While Hamlet still tries to convince his friends in the play he is merely pretending to be crazy, there are enough speeches and lines from him to show he is really not just pretending at all. The novel, however, is lacking some of these vital quotations and scenes. While one can definitely still tell Hamlet is crazy, the reader doesn’t get to see him fall into it slowly and surely. It is portrayed more along the lines of, “Oh my dad is dead? I guess I’m completely and totally mental now!”  It is quite unfortunate, as that character development is one of the things that makes Shakespeare’s play so wonderful.

One of the biggest differences between the novel and the play is the way Ophelia’s tale is ended. In the play she is depicted as going mad, and she falls from a tree in what is suspected to have been suicide. In the novel she does what Hamlet claims to do and fakes madness in attempt to protect herself. When this only draws more attention to her, she freaks out and starts trying to figure out how to escape the castle and all of Denmark. Finally, with the help Horatio and the queen she fakes her death and flees Denmark with basically only the clothes on her back and some money from the queen. She ends up at a convent where she spends the rest of her days as the “doctor” for the town. This takes up the entire second half of the novel (in what is considered to be, by many, one of the most boring and useless halves of a novel ever to be written in the English language). Also, while she is at the convent in the novel taking care of all the sick and crazy people, she ends up giving birth to Hamlet’s son, whom she names (drumroll please) Hamlet. This is something incredibly and drastically different between the novel and the play, as Shakespeare never wrote Hamlet to have an heir at all. Lisa Klein’s novel, however, takes some creative liberties, however, and writes one in.

Another difference between the play and the novel is theme and focus.
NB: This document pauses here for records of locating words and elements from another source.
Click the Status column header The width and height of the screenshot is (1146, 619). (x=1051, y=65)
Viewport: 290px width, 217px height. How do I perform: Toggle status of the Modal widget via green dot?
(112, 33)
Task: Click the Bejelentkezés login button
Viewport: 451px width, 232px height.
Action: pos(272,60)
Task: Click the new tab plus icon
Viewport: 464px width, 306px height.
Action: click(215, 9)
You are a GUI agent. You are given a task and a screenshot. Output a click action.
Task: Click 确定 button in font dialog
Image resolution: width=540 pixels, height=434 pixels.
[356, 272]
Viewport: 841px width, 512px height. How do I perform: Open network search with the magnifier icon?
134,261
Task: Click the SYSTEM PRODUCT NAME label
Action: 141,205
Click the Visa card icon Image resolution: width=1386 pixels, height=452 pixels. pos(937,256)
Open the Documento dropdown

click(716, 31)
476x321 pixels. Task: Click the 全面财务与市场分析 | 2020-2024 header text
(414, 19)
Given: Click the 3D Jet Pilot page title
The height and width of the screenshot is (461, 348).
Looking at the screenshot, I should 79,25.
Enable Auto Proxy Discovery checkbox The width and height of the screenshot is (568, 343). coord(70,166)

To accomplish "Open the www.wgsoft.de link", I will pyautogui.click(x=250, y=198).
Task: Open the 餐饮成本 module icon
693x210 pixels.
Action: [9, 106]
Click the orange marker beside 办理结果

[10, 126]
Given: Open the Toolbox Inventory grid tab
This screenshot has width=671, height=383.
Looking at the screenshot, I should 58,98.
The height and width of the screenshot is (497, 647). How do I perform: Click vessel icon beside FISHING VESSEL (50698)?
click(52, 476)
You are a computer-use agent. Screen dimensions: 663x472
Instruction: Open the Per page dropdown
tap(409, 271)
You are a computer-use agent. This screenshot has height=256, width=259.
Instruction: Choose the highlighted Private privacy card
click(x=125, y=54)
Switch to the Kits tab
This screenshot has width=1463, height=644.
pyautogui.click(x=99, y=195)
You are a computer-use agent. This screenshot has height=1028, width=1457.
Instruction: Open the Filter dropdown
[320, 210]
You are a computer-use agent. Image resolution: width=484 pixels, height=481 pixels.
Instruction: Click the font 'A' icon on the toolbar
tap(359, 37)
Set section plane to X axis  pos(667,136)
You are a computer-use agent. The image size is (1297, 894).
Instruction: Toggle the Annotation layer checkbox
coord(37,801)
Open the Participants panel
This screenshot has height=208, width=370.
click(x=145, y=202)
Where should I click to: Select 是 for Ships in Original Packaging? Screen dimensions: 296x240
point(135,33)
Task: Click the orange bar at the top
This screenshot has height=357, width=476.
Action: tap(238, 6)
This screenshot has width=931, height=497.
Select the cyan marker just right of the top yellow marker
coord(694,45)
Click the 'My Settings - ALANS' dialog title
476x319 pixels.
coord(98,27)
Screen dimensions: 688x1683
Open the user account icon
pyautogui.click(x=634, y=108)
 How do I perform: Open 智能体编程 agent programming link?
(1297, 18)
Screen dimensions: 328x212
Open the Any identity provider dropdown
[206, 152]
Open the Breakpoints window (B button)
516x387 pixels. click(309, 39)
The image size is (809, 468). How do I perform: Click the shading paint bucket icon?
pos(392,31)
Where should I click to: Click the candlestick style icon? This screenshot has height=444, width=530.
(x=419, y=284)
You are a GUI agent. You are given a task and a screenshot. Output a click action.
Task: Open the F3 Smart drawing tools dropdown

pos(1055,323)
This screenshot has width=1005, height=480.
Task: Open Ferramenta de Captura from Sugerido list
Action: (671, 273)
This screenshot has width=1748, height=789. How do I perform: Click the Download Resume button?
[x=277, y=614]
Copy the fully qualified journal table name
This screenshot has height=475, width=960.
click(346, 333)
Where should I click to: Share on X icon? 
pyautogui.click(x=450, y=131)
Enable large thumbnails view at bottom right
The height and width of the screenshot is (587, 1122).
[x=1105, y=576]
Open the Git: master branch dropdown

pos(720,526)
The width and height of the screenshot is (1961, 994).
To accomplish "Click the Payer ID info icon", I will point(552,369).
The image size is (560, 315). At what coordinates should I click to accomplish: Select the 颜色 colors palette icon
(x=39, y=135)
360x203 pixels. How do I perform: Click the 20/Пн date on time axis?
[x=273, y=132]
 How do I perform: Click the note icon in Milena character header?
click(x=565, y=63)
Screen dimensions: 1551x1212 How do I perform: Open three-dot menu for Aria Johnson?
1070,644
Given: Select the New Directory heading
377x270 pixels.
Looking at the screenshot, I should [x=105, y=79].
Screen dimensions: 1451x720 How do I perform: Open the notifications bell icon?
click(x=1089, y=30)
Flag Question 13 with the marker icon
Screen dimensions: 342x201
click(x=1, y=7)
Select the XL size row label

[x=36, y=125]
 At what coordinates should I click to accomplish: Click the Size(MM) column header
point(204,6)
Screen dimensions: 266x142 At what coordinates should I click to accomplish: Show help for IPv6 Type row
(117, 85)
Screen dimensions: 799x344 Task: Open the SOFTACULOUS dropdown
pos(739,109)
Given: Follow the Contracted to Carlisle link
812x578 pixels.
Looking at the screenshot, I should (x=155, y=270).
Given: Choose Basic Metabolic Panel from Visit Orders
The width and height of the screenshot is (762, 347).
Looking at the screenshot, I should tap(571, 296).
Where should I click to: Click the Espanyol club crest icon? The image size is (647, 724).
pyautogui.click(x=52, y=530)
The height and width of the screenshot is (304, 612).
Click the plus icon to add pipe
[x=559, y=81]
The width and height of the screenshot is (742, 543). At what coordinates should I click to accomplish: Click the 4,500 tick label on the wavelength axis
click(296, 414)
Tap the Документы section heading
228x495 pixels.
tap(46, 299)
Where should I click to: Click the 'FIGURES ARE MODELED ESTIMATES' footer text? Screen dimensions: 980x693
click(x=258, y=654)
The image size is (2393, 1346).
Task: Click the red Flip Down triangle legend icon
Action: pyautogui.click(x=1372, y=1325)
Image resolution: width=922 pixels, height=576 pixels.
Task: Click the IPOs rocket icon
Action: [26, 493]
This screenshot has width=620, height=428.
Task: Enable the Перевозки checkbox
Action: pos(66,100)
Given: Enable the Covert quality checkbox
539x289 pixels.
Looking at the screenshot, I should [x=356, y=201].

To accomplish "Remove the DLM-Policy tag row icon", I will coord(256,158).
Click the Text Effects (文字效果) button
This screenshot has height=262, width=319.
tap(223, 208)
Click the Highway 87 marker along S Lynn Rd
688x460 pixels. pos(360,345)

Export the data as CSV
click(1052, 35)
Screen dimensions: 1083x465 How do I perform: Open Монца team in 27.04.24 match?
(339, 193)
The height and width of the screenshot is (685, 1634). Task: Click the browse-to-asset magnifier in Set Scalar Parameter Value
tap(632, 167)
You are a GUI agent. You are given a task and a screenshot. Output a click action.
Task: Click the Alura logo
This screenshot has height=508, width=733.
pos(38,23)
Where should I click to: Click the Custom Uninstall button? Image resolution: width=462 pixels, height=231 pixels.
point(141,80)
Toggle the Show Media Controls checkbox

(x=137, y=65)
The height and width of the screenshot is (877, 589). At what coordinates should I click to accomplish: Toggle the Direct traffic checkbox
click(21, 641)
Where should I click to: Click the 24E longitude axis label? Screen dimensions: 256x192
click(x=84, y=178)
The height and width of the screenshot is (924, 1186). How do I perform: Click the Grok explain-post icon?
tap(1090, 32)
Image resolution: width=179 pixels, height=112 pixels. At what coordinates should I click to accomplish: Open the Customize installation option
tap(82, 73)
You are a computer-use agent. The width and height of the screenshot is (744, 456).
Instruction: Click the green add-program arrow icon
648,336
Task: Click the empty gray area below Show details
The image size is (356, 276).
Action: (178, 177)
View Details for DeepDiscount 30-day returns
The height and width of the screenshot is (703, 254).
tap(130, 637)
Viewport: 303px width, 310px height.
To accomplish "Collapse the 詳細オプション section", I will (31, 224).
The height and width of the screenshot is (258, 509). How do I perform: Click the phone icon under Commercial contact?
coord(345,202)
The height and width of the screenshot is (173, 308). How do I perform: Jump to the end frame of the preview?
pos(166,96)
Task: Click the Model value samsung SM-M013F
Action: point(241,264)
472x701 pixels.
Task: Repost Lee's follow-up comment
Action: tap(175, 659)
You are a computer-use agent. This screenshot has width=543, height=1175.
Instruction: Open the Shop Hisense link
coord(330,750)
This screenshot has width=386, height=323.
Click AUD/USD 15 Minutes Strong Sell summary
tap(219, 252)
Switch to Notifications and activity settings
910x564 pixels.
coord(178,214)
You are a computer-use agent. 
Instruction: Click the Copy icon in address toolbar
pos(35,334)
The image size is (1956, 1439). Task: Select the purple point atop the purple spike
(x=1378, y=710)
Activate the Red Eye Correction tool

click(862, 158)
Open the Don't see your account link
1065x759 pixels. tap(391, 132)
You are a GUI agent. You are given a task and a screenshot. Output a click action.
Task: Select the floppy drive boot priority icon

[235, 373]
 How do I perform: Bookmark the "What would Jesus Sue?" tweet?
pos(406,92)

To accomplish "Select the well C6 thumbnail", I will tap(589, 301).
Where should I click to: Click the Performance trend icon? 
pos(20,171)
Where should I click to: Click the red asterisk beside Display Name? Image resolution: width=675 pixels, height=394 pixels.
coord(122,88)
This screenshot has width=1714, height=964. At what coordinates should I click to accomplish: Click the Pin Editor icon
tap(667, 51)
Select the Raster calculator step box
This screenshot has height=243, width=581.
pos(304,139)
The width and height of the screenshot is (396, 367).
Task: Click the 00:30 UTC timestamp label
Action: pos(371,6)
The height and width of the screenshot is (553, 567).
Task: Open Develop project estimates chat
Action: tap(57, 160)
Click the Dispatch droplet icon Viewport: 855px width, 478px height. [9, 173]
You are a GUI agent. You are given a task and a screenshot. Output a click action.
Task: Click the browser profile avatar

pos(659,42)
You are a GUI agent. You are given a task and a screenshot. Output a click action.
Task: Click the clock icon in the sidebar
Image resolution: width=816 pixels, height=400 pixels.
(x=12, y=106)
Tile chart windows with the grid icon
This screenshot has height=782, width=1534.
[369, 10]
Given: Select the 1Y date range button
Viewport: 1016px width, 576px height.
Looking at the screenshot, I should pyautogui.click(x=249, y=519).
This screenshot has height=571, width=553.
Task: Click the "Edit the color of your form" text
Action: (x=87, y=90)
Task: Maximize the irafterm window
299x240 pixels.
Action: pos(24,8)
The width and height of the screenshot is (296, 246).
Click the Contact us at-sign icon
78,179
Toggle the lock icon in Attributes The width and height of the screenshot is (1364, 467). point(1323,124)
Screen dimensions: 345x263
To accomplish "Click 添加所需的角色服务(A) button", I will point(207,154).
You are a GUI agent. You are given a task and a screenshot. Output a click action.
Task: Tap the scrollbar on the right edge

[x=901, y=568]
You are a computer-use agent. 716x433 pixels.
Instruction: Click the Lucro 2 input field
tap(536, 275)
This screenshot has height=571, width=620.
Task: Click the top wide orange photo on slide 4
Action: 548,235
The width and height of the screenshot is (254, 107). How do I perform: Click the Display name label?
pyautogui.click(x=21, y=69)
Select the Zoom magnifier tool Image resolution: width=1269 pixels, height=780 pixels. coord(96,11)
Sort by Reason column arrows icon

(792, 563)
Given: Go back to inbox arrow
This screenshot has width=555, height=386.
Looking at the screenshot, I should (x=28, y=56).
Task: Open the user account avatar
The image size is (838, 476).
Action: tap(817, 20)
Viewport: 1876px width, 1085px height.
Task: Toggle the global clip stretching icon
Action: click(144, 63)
The novel places emphasis upon “sexual awakening,” to the point of taking away from the plot, which is something the play never does. The focus is on Ophelia, who she is, and what she does, as well as on love, how it should make one act, and whether love is ever true at all. One important theme is how all of humanity is corrupted, specifically by lust, and how that lustful corruptness affects everyone. It also shows that if the king falls so will the kingdom, though the play shows this as well. The play talks about corruption like the novel, but in the play the focus of corruption is placed upon the desire for power, not upon lustful desires. It depicts most of the corruption in the story to come from character’s desires to rule and to be in charge or to be honored and recognized by all. The play focuses on Hamlet, his descent into madness, and the fall of Denmark instead of on Ophelia and what she does and thinks. The focus is never really placed upon love at all, because that’s just not what the original story is about, other than when Ophelia is trying to cure Hamlet’s insanity by loving him and bidding him to love her back.

It is incredibly easy to see how different these two are, and those differences are why Shakespeare’s beloved Hamlet has stood the test of time and Lisa Klein’s Ophelia has barely been heard of. Though Shakespeare brings them up in interesting ways, the themes of his play are important and relatable (we all deal with death and with corruption). Because of that his play will continue to stand the test of time, unlike those that warp and change these themes into something less than. The play is loved for its quality of writing and plot, and when one tries to change that too much it is better to have just invented a different story altogether. Ultimately, though, it is safe to say both these stories do share one thing: they show that at the end of the day we all have to choose. We most chose to deal with our grief — to run from it or to face it head on.